-- Data rows start --

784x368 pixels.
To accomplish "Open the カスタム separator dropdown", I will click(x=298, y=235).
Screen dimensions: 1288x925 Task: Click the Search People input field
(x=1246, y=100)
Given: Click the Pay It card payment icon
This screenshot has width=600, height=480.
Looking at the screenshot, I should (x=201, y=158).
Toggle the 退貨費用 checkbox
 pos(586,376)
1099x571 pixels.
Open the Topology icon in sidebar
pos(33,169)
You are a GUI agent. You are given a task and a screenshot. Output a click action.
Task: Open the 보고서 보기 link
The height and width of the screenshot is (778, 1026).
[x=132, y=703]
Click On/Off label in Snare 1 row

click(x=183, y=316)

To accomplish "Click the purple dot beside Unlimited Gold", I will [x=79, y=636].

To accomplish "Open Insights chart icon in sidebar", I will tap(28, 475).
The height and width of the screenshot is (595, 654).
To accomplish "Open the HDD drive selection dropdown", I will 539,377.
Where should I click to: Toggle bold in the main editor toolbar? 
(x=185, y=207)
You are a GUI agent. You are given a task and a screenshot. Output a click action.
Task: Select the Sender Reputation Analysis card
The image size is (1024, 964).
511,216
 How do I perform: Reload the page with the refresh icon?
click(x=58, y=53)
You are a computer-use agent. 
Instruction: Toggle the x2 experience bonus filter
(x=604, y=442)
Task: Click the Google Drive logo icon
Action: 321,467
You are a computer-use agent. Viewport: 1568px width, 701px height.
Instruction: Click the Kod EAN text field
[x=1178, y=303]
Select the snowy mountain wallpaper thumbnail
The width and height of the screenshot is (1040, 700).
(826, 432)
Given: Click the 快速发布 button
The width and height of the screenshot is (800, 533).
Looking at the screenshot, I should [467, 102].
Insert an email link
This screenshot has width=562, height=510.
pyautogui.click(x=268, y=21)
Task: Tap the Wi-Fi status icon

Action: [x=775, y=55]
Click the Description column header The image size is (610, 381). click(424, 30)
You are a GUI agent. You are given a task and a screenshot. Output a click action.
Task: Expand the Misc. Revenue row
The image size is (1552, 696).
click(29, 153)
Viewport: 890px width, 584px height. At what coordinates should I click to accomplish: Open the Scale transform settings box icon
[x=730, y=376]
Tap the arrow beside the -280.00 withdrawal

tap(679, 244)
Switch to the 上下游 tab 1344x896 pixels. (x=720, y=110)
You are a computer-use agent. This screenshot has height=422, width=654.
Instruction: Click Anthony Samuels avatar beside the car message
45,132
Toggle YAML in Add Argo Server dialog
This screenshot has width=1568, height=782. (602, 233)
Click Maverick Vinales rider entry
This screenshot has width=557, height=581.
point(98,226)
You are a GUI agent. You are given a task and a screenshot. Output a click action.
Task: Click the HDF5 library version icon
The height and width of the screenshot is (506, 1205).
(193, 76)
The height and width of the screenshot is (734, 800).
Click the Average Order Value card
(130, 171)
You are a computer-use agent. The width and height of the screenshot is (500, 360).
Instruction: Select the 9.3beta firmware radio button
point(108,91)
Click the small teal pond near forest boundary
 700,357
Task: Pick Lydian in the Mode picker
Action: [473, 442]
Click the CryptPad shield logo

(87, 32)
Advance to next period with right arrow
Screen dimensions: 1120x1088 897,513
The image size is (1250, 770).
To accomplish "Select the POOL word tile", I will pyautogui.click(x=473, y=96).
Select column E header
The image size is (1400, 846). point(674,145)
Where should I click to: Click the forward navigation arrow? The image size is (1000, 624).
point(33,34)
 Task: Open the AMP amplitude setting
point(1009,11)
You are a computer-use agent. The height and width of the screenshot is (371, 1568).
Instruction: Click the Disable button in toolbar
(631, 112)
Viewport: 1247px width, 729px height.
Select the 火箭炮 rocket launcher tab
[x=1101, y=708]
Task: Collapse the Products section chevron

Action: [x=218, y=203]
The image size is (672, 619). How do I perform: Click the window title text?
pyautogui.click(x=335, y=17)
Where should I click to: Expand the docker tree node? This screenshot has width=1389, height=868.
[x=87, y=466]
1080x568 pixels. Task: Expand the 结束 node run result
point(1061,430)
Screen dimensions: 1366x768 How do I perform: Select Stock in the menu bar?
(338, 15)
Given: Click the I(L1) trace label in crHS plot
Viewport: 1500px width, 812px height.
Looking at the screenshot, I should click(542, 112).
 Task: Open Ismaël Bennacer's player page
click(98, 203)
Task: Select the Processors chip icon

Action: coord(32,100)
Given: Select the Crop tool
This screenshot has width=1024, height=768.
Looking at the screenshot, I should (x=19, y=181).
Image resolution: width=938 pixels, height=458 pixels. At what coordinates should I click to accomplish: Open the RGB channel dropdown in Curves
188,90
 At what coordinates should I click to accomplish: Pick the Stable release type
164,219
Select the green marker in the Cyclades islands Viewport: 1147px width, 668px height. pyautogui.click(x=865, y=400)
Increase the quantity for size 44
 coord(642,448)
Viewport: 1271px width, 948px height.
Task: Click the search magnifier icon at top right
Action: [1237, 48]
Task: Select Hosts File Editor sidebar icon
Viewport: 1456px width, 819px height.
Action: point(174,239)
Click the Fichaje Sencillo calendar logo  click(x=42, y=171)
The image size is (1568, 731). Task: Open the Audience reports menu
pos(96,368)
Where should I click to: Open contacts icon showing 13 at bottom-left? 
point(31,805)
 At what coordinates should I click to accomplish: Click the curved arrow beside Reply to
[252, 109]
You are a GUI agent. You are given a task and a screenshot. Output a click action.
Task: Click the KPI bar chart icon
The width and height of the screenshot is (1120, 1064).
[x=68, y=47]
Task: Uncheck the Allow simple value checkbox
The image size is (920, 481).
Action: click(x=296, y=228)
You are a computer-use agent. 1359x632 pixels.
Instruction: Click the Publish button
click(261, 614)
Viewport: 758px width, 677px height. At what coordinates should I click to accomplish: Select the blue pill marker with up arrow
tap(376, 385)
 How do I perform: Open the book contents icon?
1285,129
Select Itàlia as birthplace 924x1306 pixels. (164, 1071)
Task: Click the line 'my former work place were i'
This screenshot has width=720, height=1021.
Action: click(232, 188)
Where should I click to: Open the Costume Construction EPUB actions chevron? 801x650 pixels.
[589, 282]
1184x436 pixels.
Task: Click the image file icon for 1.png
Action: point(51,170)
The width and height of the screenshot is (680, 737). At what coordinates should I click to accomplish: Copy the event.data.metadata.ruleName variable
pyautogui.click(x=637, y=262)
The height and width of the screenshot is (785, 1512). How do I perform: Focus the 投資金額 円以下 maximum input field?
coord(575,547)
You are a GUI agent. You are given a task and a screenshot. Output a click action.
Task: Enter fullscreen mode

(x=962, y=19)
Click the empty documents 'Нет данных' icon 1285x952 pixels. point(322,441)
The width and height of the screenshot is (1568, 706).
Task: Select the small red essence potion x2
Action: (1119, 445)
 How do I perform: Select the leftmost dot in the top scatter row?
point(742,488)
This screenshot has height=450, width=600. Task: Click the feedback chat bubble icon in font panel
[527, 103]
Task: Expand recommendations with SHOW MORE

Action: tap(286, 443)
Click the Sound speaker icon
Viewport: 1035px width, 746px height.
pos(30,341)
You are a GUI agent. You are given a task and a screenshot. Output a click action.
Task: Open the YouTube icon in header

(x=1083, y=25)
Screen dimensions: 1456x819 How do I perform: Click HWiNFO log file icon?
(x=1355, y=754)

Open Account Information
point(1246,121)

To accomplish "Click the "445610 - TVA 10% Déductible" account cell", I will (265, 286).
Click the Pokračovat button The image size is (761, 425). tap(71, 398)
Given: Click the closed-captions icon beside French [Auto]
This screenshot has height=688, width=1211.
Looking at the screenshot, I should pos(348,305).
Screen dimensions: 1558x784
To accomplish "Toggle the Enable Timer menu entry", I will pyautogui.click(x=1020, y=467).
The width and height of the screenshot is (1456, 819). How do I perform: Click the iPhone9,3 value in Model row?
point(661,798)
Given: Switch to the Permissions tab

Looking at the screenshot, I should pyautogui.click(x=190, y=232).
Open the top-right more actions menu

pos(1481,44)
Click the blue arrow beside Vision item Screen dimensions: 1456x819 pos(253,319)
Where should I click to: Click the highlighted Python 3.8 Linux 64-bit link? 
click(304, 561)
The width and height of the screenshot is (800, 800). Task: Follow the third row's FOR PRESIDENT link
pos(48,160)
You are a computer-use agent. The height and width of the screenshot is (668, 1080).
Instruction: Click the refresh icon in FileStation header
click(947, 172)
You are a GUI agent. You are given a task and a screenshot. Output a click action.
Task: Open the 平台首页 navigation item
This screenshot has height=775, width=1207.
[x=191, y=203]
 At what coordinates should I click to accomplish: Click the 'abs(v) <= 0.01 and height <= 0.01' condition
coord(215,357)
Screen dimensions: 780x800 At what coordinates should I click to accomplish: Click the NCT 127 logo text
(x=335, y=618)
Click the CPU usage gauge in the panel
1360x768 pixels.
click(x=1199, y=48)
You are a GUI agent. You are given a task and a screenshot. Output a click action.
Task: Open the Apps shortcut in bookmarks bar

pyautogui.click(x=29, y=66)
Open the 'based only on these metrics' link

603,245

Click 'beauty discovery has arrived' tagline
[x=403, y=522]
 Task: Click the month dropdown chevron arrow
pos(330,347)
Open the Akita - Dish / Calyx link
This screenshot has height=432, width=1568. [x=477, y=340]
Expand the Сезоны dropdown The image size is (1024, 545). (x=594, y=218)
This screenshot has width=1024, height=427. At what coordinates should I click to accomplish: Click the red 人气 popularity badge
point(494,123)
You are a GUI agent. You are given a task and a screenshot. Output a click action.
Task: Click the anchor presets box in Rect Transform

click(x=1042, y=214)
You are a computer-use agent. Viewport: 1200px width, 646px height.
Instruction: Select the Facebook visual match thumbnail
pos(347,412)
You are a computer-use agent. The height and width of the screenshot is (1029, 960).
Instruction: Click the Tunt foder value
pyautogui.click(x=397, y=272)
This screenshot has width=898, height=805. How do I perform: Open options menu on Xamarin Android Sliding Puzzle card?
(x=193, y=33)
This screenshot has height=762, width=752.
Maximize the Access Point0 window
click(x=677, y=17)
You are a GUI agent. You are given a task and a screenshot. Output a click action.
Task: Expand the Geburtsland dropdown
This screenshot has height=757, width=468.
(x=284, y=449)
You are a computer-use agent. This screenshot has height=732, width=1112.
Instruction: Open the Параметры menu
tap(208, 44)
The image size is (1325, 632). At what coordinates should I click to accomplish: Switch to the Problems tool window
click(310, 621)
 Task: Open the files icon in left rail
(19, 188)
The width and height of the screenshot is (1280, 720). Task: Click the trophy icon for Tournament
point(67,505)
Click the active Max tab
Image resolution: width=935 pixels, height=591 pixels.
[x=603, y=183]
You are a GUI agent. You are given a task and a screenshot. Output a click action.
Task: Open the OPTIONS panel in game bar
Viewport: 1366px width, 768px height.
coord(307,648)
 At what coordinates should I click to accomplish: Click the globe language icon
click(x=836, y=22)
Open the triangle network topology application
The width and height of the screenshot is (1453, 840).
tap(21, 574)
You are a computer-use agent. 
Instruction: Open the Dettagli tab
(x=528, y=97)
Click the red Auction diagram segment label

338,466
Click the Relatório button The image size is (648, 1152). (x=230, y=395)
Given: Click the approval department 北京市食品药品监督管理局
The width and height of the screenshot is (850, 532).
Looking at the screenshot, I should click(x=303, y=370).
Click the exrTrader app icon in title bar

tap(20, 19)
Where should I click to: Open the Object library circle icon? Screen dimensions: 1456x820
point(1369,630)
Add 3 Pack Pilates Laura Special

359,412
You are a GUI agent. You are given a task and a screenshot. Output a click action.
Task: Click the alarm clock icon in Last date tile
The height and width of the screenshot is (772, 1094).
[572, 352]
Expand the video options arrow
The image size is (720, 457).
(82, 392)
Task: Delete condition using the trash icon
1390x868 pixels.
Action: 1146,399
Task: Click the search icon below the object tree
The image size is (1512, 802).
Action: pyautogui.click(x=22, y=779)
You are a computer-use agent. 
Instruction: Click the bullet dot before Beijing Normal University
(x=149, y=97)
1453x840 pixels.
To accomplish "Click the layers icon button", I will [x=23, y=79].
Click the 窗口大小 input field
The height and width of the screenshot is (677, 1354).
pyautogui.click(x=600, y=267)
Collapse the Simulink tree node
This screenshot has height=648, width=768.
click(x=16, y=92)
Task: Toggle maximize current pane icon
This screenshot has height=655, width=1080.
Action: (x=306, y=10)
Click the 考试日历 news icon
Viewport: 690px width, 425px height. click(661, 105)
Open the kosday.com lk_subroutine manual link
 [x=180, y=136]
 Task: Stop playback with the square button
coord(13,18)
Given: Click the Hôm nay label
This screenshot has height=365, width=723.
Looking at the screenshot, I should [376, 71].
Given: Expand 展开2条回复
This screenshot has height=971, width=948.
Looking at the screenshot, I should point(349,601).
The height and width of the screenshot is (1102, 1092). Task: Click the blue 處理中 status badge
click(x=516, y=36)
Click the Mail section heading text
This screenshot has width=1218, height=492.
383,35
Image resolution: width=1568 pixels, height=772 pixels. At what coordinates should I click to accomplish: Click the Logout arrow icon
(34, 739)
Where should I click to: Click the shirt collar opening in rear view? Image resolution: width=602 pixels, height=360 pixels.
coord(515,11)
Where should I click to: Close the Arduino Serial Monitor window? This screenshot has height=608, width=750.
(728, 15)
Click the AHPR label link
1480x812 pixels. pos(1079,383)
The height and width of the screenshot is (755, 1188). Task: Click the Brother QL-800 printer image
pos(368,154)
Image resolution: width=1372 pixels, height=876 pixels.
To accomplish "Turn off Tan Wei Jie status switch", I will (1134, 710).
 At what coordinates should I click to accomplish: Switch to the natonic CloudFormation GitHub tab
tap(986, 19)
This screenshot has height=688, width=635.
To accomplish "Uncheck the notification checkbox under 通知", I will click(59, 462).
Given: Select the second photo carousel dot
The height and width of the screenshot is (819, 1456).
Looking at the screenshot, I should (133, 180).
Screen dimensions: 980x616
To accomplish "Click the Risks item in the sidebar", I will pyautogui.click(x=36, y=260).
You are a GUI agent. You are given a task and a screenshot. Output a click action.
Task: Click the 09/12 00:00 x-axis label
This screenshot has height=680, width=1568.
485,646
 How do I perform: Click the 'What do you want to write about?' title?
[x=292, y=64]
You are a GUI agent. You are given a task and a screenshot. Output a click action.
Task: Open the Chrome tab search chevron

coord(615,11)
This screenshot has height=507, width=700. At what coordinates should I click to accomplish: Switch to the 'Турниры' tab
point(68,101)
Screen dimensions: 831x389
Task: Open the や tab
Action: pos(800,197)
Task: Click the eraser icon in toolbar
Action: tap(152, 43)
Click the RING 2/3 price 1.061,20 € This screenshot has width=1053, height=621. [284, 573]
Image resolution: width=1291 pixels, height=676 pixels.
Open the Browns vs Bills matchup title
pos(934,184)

-- Data rows end --

■ **What to produce**: Convert the lines from the start of the records through the line containing "pos(33,169)" into a JSON list of strings, one string per line, omitting blank lines.

■ **Solution**:
[
  "784x368 pixels.",
  "To accomplish \"Open the カスタム separator dropdown\", I will click(x=298, y=235).",
  "Screen dimensions: 1288x925 Task: Click the Search People input field",
  "(x=1246, y=100)",
  "Given: Click the Pay It card payment icon",
  "This screenshot has width=600, height=480.",
  "Looking at the screenshot, I should (x=201, y=158).",
  "Toggle the 退貨費用 checkbox",
  " pos(586,376)",
  "1099x571 pixels.",
  "Open the Topology icon in sidebar",
  "pos(33,169)"
]